A Three euro t-shirt turns people at the end of the supply chain into slaves, says business administration professor Evi Hartmann in an interview with enormous. That's not new. Nevertheless it is bought. A conversation about the reasons for a lack of morality.

Evi Hartmann is a business administration professor. Area of ​​expertise: supply chain management. Hartmann is someone who teaches young people the future, as she herself says. In their area of ​​expertise, that means: total consumption at the push of a button. At the other end of the supply chain are millions of people who have to work like slaves. Everyone knows that. And continue to consume as usual. Moral? The customer pushes aside too often - and nobody has taught the manager.

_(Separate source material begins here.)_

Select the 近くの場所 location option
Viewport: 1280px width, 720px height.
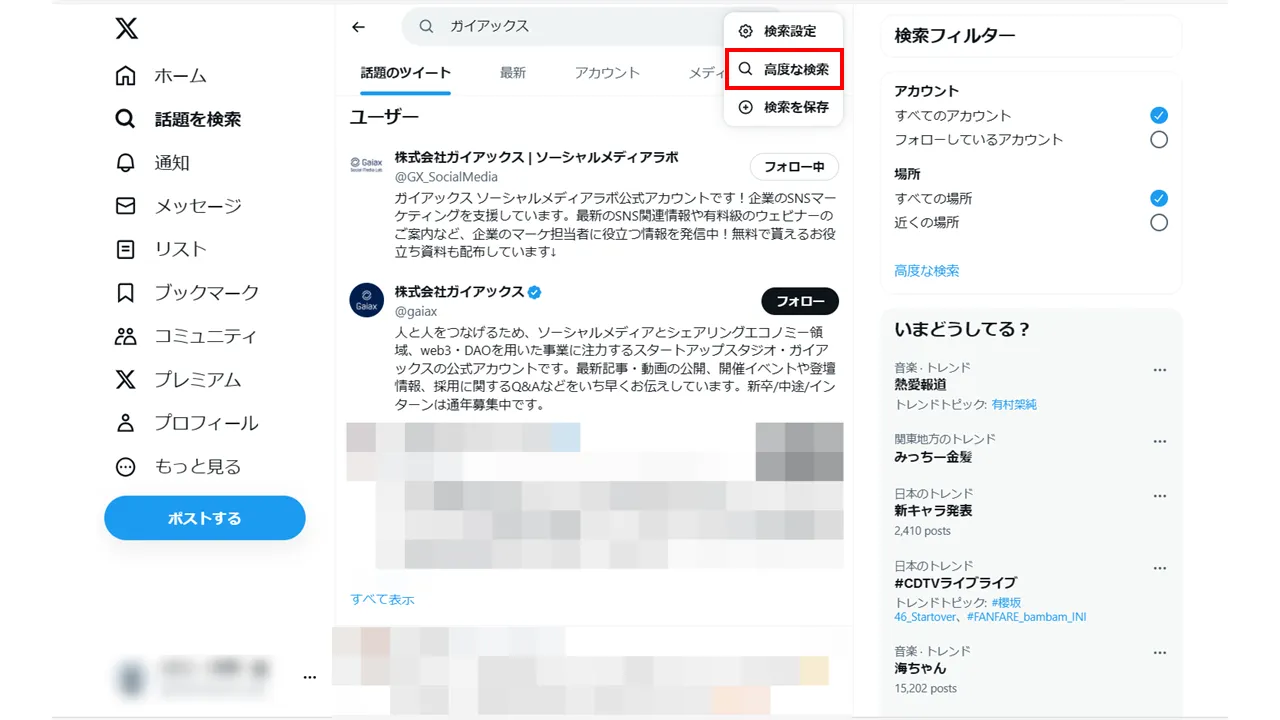click(x=1158, y=222)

Ms. Hartmann, we all own T-shirts that people in other parts of the world had to work for under the worst of conditions. Are we making ourselves slave owners for you?

How else should I call it when someone sews a cheap T-shirt for me for 50 cents a day, for 14 hours in a bull heat of 60 degrees? We all keep slaves - me included. After the textile factory in Sabhar, Bangladesh collapsed in 2013, the question is no longer me got rid of how something so terrible can happen - and changes with me and around me nothing. We'll continue to shop as before. That scared me. And I decided to think the subject through to the end. Up to the slaves.

You are a business administration professor and an expert in supply chain management. The word slavery may not appear in your students' textbooks.

No. When I stand in front of the young people who will soon rule the world through consumption, production, procurement or supply, my conscience increasingly plagues me. I tell them something about the agility of the value chain or about supply chain risk management - and in Bangladesh over a thousand seamstresses die when their end of the supply chain collapses.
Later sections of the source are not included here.